── DATASET CONTENT ──

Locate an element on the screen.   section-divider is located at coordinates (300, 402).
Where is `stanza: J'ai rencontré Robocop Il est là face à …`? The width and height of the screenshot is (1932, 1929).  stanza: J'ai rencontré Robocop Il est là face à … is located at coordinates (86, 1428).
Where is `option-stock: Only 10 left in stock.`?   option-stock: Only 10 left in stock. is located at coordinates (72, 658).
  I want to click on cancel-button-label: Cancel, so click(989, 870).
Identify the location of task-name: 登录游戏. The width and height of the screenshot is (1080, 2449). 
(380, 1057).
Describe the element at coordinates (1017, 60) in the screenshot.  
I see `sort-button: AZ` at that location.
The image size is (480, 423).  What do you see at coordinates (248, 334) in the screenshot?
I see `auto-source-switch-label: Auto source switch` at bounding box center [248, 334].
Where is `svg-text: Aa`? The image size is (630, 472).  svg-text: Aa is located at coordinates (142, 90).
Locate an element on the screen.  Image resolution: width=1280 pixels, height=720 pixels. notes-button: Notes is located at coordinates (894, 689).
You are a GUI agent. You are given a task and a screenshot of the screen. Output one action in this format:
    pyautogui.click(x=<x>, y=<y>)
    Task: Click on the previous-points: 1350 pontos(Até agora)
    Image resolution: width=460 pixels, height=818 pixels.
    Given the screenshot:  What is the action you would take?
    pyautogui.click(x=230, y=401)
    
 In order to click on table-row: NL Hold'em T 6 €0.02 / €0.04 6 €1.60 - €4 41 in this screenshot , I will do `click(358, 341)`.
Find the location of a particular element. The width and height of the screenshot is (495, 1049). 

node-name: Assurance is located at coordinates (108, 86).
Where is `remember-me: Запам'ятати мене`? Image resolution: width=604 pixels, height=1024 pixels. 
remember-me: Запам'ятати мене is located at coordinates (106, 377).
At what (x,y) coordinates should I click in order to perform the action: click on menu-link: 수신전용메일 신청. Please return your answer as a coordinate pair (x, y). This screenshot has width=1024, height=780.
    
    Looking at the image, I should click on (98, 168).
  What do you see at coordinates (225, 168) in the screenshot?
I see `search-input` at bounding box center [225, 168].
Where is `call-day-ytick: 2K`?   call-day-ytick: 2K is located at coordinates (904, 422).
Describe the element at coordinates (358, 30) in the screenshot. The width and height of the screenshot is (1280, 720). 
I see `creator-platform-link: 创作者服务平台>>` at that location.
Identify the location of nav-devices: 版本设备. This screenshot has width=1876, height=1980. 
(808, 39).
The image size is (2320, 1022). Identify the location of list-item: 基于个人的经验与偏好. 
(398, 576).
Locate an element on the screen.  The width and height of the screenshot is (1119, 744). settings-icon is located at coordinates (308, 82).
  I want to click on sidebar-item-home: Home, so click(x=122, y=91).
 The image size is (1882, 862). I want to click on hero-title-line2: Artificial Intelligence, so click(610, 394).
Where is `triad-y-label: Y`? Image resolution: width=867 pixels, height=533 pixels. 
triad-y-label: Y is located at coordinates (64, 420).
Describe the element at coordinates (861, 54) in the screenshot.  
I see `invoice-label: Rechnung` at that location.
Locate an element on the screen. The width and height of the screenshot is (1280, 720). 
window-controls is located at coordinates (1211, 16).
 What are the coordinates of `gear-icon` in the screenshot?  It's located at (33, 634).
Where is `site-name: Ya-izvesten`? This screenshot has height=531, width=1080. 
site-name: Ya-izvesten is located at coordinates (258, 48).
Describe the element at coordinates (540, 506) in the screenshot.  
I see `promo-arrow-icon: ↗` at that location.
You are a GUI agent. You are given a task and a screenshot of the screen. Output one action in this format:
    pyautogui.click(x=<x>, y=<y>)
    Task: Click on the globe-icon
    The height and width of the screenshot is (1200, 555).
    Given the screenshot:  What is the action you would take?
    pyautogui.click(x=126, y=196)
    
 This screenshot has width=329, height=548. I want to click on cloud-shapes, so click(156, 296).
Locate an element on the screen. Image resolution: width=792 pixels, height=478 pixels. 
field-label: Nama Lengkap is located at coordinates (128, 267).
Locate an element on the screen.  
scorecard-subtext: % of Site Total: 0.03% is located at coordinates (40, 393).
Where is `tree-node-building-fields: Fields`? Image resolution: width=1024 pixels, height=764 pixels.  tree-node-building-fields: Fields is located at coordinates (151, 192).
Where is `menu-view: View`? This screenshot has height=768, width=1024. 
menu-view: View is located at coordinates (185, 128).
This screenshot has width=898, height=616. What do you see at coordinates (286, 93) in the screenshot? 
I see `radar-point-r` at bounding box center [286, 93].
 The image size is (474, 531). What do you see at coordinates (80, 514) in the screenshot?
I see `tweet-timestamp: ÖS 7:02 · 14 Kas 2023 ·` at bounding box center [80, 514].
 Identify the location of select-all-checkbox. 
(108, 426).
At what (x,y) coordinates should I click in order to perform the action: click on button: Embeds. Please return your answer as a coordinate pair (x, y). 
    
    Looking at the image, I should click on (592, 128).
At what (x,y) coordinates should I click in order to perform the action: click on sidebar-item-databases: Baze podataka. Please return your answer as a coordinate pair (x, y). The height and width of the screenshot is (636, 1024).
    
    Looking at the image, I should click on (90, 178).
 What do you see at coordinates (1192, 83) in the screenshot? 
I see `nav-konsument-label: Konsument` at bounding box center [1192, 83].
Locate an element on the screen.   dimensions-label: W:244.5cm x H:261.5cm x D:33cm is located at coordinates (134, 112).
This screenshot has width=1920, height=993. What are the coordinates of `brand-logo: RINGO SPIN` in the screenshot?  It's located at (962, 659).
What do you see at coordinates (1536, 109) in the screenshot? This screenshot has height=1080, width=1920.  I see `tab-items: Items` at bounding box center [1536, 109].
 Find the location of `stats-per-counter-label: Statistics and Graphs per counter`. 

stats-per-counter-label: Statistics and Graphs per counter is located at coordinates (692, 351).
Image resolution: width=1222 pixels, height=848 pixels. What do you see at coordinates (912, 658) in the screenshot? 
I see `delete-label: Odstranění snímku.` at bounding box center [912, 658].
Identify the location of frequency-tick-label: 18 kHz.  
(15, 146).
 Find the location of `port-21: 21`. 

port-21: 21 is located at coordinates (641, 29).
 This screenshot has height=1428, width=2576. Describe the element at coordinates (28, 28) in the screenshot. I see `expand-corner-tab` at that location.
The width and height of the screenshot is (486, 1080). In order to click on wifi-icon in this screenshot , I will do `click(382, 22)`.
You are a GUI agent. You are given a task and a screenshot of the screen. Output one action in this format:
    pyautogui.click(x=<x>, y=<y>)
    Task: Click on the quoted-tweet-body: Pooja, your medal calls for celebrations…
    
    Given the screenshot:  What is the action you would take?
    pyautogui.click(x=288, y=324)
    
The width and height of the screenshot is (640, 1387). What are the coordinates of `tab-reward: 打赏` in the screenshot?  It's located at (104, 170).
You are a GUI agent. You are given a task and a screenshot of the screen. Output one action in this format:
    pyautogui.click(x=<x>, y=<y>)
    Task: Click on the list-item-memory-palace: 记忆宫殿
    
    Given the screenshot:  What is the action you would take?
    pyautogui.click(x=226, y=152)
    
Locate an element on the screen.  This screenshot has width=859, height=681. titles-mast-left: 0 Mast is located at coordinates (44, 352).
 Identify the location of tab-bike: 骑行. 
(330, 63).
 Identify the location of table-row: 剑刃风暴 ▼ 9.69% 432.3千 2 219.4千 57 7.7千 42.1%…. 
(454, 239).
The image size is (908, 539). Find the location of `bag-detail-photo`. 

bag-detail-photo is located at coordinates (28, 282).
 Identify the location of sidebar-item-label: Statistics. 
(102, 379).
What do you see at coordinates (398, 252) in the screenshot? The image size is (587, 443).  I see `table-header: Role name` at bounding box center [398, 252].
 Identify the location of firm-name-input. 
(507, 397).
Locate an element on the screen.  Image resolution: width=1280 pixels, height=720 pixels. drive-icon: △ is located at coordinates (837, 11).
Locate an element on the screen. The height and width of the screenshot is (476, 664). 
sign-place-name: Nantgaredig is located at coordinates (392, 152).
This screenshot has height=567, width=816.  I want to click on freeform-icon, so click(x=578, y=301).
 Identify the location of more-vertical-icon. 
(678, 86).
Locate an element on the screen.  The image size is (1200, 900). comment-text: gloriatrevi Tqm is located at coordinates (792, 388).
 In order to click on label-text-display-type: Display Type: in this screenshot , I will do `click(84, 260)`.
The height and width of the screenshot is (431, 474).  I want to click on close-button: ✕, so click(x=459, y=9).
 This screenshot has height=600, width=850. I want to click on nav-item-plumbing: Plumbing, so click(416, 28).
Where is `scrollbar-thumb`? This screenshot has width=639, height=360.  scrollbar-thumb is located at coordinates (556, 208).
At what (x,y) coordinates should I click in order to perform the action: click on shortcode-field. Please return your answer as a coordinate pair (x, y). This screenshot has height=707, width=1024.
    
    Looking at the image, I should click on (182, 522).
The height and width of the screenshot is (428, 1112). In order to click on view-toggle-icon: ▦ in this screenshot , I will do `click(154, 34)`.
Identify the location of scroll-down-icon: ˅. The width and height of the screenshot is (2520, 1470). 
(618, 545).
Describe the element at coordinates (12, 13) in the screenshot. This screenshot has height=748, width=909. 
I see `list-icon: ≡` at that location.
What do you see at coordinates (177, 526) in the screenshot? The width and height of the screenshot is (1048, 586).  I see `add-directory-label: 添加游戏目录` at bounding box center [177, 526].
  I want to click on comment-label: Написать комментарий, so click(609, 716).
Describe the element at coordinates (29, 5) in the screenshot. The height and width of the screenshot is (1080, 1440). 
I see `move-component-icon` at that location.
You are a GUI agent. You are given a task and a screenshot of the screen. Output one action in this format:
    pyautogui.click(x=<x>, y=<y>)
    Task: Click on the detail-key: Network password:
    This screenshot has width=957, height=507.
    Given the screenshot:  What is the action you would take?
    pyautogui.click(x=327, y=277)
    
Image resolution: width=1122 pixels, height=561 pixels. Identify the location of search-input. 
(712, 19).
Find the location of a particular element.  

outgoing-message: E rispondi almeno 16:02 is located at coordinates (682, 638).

───

▸ **TASK STATEMENT**: Please copy the records unchanged, beginning with the very first line and stopping after the line that contains "remember-me: Запам'ятати мене is".

▸ **TASK RESULT**:
Locate an element on the screen.   section-divider is located at coordinates (300, 402).
Where is `stanza: J'ai rencontré Robocop Il est là face à …`? The width and height of the screenshot is (1932, 1929).  stanza: J'ai rencontré Robocop Il est là face à … is located at coordinates (86, 1428).
Where is `option-stock: Only 10 left in stock.`?   option-stock: Only 10 left in stock. is located at coordinates (72, 658).
  I want to click on cancel-button-label: Cancel, so click(989, 870).
Identify the location of task-name: 登录游戏. The width and height of the screenshot is (1080, 2449). 
(380, 1057).
Describe the element at coordinates (1017, 60) in the screenshot.  
I see `sort-button: AZ` at that location.
The image size is (480, 423).  What do you see at coordinates (248, 334) in the screenshot?
I see `auto-source-switch-label: Auto source switch` at bounding box center [248, 334].
Where is `svg-text: Aa`? The image size is (630, 472).  svg-text: Aa is located at coordinates (142, 90).
Locate an element on the screen.  Image resolution: width=1280 pixels, height=720 pixels. notes-button: Notes is located at coordinates (894, 689).
You are a GUI agent. You are given a task and a screenshot of the screen. Output one action in this format:
    pyautogui.click(x=<x>, y=<y>)
    Task: Click on the previous-points: 1350 pontos(Até agora)
    Image resolution: width=460 pixels, height=818 pixels.
    Given the screenshot:  What is the action you would take?
    pyautogui.click(x=230, y=401)
    
 In order to click on table-row: NL Hold'em T 6 €0.02 / €0.04 6 €1.60 - €4 41 in this screenshot , I will do `click(358, 341)`.
Find the location of a particular element. The width and height of the screenshot is (495, 1049). 

node-name: Assurance is located at coordinates (108, 86).
Where is `remember-me: Запам'ятати мене`? Image resolution: width=604 pixels, height=1024 pixels. 
remember-me: Запам'ятати мене is located at coordinates (106, 377).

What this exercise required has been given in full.